DOCUMENT SECTION:
··········
Now, calculate the maximum area:
\( A_{\text{max}} = 10(5) - (5)^2 = 50 - 25 = 25 \text{ cm}^2 \).

M1: Expresses the perimeter equation \( 2r + r\theta = 20 \) and rearranges to express \( A \) in terms of \( r \) only.
A1: Obtains the correct quadratic function for the area: \( A = 10r - r^2 \).
M1: Differentiates and sets \( \frac{dA}{dr} = 0 \) to find the stationary value of \( r \).
A1: Correctly calculates the maximum area as \( 25 \) (or \( 25 \text{ cm}^2 \)).

To find where the line and curve intersect, set their equations equal to each other:
\( (k+1)x = x^2 + 2kx + k + 2 \)

Rearrange the terms into standard quadratic form \( Ax^2 + Bx + C = 0 \):
\( x^2 + 2kx - (k+1)x + k + 2 = 0 \)
\( x^2 + (k-1)x + (k+2) = 0 \)

For the line and curve not to intersect, the quadratic equation must have no real roots. Therefore, its discriminant must be negative:
\( B^2 - 4AC < 0 \)

Substitute the coefficients \( A = 1 \), \( B = k-1 \), and \( C = k+2 \):
\( (k-1)^2 - 4(1)(k+2) < 0 \)
\( k^2 - 2k + 1 - 4k - 8 < 0 \)
\( k^2 - 6k - 7 < 0 \)

Factorise the quadratic inequality:
\( (k-7)(k+1) < 0 \)

The critical values are \( k = 7 \) and \( k = -1 \).

Since the inequality is less than zero, the solution range is:
\( -1 < k < 7 \).

M1: Sets up the intersection equation and rearranges it into standard quadratic form.
A1: Identifies the correct coefficients and sets up the discriminant inequality: \( (k-1)^2 - 4(1)(k+2) < 0 \).
M1: Factorises the resulting quadratic expression to find the critical values \( k = -1 \) and \( k = 7 \).
A1: Expresses the final answer as the correct inequality range: \( -1 < k < 7 \) (or interval notation \( (-1, 7) \)).
··········
TASK TO COMPLETE: Quote in full every criterion in the worked solutions that carries the label M1.
··········
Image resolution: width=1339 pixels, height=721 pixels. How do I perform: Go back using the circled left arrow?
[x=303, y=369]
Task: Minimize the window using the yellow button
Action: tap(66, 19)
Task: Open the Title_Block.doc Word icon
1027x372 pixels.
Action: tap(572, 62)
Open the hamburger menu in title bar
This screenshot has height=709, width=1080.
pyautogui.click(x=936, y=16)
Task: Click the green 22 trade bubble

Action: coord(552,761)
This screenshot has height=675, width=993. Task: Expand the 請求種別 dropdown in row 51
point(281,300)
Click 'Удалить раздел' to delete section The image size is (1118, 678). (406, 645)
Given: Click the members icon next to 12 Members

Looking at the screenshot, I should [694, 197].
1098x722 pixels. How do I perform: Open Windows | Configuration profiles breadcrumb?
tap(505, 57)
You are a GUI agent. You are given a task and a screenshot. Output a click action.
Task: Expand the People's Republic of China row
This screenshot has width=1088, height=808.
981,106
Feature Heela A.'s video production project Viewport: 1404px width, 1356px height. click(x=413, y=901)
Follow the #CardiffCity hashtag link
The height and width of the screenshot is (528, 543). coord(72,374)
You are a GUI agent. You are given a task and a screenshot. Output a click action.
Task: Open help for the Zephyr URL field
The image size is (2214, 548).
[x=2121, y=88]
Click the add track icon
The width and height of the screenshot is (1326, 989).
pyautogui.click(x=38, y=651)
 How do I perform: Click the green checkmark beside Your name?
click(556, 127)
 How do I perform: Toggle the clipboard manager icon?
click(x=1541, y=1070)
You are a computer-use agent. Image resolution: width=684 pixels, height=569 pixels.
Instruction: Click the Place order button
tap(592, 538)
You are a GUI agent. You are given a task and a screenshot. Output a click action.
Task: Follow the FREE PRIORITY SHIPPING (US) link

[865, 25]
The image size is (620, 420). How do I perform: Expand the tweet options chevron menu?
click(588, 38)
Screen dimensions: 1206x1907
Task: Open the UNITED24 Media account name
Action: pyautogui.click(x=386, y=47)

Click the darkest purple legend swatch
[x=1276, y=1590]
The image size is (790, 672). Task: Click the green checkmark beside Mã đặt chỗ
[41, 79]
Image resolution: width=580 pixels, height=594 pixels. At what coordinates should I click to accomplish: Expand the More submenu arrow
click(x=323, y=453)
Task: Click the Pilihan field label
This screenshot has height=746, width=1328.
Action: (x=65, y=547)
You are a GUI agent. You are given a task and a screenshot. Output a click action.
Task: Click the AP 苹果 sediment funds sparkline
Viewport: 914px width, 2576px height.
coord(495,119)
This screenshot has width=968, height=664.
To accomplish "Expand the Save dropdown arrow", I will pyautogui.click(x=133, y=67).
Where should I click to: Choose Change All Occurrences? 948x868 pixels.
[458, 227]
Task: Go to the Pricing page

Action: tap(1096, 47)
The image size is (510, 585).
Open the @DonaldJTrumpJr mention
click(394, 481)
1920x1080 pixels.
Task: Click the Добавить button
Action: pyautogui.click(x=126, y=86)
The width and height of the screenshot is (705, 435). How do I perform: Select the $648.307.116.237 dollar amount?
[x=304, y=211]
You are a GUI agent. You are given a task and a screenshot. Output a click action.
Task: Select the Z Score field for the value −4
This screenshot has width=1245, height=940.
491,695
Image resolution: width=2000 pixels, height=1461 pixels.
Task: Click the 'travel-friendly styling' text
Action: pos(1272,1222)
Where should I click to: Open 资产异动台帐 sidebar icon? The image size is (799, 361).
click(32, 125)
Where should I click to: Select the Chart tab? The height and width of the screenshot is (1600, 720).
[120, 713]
··········
IN RESPONSE:
- Expresses the perimeter equation \( 2r + r\theta = 20 \) and rearranges to express \( A \) in terms of \( r \) only.
- Differentiates and sets \( \frac{dA}{dr} = 0 \) to find the stationary value of \( r \).
- Sets up the intersection equation and rearranges it into standard quadratic form.
- Factorises the resulting quadratic expression to find the critical values \( k = -1 \) and \( k = 7 \).